- Directions for this task
Once you find the line with "Task: Open the 'Enable" in the entries below, return exactly every line from it through the line with "Given: Click the 802.11r column header".

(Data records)
——————
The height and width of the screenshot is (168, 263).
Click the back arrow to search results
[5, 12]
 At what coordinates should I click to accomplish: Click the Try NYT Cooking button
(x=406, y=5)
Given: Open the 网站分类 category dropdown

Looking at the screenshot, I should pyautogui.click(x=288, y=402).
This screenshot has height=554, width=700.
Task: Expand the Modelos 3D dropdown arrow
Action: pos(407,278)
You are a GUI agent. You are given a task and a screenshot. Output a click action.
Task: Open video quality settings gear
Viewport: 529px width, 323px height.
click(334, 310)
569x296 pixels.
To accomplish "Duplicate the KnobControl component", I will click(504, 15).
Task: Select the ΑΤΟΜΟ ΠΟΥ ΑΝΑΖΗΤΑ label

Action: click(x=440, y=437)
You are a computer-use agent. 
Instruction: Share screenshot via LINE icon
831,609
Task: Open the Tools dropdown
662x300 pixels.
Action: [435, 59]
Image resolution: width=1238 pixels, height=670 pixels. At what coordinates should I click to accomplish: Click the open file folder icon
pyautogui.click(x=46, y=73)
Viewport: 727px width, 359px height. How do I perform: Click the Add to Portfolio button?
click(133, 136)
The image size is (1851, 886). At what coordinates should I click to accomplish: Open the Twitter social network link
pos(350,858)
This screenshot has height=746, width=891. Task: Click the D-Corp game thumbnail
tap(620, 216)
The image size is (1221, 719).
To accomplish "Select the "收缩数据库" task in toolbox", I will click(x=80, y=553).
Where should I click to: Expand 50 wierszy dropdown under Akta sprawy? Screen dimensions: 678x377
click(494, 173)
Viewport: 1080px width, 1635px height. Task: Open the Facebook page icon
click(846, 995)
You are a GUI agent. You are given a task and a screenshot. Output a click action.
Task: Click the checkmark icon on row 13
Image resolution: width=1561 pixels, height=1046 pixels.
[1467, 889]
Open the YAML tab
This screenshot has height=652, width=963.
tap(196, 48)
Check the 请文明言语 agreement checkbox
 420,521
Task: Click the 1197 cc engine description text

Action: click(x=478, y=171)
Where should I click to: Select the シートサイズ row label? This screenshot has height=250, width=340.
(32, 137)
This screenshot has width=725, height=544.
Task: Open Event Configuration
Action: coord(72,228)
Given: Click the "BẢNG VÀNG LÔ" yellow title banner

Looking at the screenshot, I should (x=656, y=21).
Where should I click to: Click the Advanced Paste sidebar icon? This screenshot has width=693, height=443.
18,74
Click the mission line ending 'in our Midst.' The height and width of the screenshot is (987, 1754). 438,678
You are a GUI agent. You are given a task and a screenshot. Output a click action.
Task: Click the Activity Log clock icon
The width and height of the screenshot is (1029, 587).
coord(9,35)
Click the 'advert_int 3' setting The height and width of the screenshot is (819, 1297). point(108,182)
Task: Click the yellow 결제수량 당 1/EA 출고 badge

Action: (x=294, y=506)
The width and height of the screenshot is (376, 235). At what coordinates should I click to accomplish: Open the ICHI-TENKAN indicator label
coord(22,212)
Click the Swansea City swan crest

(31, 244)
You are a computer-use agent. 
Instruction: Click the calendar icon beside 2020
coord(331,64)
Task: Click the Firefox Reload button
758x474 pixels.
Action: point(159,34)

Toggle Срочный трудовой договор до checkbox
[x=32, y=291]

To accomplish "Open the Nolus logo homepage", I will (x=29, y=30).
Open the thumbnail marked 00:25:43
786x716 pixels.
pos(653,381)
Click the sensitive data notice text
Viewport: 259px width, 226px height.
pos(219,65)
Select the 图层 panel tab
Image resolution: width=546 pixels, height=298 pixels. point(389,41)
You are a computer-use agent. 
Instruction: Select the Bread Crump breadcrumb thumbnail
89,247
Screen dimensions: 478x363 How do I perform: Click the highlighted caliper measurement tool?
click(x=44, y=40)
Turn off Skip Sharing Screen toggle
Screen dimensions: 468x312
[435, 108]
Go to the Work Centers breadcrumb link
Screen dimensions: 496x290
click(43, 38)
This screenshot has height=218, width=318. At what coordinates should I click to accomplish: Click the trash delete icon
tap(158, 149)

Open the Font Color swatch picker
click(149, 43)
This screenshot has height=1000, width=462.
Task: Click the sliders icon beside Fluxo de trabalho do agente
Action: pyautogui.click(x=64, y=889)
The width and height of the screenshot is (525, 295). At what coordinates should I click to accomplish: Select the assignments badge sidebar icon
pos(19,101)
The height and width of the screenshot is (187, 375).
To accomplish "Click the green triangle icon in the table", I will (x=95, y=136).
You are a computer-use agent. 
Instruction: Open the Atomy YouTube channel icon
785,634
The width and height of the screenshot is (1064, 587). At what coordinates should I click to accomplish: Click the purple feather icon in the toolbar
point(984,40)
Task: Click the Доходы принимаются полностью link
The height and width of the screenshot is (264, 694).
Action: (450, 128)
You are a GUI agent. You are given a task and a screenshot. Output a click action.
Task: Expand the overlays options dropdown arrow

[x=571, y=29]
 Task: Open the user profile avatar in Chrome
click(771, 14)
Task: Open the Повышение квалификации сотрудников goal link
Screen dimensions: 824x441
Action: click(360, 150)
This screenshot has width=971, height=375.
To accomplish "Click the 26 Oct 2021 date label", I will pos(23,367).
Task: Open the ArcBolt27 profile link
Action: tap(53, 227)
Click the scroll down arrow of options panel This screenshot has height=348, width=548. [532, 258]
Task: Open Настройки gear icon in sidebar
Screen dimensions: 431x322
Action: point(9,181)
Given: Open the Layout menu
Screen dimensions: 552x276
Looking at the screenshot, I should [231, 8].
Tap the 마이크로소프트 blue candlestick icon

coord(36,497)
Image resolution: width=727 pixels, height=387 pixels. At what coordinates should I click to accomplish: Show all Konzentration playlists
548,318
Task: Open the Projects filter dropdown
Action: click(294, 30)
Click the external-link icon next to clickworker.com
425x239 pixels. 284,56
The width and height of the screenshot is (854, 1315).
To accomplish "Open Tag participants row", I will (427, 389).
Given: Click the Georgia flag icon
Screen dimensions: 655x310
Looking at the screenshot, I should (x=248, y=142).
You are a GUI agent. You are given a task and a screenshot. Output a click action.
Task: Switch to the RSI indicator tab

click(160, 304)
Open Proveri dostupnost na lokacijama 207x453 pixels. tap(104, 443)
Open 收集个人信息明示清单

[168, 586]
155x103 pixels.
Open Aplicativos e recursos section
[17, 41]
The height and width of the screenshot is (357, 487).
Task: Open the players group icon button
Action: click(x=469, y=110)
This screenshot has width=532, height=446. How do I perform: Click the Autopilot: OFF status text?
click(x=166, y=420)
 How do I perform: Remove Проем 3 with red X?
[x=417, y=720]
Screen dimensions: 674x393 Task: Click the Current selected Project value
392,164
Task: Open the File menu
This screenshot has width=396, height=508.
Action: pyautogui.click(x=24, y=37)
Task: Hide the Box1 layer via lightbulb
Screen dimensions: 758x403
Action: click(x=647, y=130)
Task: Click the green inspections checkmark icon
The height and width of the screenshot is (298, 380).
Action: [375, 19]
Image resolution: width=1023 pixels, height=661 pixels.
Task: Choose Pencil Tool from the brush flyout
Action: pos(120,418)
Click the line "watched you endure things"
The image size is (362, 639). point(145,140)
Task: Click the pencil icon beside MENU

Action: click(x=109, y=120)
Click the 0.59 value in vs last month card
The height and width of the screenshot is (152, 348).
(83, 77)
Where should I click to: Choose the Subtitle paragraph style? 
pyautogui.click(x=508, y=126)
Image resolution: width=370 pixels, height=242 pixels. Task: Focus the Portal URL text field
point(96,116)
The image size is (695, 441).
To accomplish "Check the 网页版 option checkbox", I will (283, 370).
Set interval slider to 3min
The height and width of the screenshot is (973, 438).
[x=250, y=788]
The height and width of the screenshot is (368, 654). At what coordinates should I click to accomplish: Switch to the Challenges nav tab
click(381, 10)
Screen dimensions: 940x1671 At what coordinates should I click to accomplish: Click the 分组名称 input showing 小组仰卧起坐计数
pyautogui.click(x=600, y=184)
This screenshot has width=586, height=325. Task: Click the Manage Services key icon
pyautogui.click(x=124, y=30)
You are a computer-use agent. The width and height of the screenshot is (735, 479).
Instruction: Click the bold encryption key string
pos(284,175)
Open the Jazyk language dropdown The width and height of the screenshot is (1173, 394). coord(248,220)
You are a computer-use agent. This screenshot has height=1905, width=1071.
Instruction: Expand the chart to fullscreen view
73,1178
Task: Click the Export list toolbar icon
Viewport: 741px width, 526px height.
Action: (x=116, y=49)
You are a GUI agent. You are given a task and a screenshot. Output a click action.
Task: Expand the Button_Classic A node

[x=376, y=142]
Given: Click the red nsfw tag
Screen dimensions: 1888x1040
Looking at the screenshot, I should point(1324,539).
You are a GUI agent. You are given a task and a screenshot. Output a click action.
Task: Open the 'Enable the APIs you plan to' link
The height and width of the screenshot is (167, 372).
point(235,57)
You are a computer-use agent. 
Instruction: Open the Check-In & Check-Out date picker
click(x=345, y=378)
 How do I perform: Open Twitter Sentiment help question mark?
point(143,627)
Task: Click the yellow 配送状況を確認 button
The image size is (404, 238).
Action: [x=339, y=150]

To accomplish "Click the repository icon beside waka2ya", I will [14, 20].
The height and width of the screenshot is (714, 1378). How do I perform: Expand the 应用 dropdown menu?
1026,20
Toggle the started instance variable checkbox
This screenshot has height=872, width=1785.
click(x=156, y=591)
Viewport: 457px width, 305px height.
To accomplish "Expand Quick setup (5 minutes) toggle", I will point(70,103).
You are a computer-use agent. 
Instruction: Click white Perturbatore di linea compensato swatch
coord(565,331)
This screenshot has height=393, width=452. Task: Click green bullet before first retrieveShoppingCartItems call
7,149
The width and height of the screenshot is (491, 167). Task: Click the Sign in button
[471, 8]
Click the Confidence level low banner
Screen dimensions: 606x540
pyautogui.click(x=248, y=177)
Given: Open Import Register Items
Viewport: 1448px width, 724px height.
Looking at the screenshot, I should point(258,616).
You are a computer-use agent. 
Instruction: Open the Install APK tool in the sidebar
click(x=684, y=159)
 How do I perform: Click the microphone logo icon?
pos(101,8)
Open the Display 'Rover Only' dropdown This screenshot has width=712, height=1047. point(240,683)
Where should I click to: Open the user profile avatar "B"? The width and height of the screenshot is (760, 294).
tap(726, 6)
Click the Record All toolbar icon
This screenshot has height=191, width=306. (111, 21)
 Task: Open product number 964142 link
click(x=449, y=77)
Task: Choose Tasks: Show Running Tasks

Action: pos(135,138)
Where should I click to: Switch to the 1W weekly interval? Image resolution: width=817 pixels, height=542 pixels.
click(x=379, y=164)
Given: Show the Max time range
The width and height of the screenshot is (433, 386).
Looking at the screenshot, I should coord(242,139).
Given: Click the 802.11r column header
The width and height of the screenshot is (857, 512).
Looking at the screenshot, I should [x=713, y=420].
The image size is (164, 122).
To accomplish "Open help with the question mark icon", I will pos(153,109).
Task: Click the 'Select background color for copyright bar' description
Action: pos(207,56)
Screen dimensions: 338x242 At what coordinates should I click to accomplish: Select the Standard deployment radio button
——————
- Written solution
Task: Open the 'Enable the APIs you plan to' link
The height and width of the screenshot is (167, 372).
point(235,57)
You are a computer-use agent. 
Instruction: Open the Check-In & Check-Out date picker
click(x=345, y=378)
 How do I perform: Open Twitter Sentiment help question mark?
point(143,627)
Task: Click the yellow 配送状況を確認 button
The image size is (404, 238).
Action: [x=339, y=150]

To accomplish "Click the repository icon beside waka2ya", I will [14, 20].
The height and width of the screenshot is (714, 1378). How do I perform: Expand the 应用 dropdown menu?
1026,20
Toggle the started instance variable checkbox
This screenshot has height=872, width=1785.
click(x=156, y=591)
Viewport: 457px width, 305px height.
To accomplish "Expand Quick setup (5 minutes) toggle", I will point(70,103).
You are a computer-use agent. 
Instruction: Click white Perturbatore di linea compensato swatch
coord(565,331)
This screenshot has height=393, width=452. Task: Click green bullet before first retrieveShoppingCartItems call
7,149
The width and height of the screenshot is (491, 167). Task: Click the Sign in button
[471, 8]
Click the Confidence level low banner
Screen dimensions: 606x540
pyautogui.click(x=248, y=177)
Given: Open Import Register Items
Viewport: 1448px width, 724px height.
Looking at the screenshot, I should point(258,616).
You are a computer-use agent. 
Instruction: Open the Install APK tool in the sidebar
click(x=684, y=159)
 How do I perform: Click the microphone logo icon?
pos(101,8)
Open the Display 'Rover Only' dropdown This screenshot has width=712, height=1047. point(240,683)
Where should I click to: Open the user profile avatar "B"? The width and height of the screenshot is (760, 294).
tap(726, 6)
Click the Record All toolbar icon
This screenshot has height=191, width=306. (111, 21)
 Task: Open product number 964142 link
click(x=449, y=77)
Task: Choose Tasks: Show Running Tasks

Action: pos(135,138)
Where should I click to: Switch to the 1W weekly interval? Image resolution: width=817 pixels, height=542 pixels.
click(x=379, y=164)
Given: Show the Max time range
The width and height of the screenshot is (433, 386).
Looking at the screenshot, I should coord(242,139).
Given: Click the 802.11r column header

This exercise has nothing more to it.